### REQUIRED ACTION
Pick out the lines below with "agent" and list them.

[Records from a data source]
=-=-=-=-=

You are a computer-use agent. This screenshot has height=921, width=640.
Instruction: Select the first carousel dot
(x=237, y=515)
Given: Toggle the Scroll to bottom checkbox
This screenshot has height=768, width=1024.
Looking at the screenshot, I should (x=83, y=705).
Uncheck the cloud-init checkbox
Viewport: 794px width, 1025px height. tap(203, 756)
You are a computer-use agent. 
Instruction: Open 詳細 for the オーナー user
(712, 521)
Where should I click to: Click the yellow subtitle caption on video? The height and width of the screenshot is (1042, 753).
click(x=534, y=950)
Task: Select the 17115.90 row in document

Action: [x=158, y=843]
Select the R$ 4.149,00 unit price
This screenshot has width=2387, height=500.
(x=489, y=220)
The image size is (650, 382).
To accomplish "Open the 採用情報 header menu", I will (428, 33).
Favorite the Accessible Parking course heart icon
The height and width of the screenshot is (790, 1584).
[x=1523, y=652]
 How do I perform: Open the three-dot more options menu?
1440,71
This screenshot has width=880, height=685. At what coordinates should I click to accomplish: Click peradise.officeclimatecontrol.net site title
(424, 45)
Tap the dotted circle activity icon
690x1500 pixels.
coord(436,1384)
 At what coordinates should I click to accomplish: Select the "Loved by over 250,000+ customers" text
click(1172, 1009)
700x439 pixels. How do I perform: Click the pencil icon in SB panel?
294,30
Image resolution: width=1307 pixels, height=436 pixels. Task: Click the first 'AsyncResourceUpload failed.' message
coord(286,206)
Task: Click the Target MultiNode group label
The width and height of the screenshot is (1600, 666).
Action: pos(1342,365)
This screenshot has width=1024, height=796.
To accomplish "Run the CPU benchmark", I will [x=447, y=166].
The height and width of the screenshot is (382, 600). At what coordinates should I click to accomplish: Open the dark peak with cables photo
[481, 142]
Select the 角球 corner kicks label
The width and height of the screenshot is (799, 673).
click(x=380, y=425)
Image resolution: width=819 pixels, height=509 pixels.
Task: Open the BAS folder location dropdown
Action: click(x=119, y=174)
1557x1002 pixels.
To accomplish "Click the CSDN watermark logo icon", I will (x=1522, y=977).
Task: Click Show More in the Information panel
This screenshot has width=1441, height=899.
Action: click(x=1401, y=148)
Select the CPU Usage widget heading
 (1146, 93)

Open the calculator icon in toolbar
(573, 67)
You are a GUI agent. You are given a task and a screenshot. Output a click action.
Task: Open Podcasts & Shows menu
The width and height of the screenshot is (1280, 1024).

=-=-=-=-=

### RESPONSE AREA
You are a computer-use agent. This screenshot has height=921, width=640.
You are a computer-use agent. 
You are a GUI agent. You are given a task and a screenshot. Output a click action.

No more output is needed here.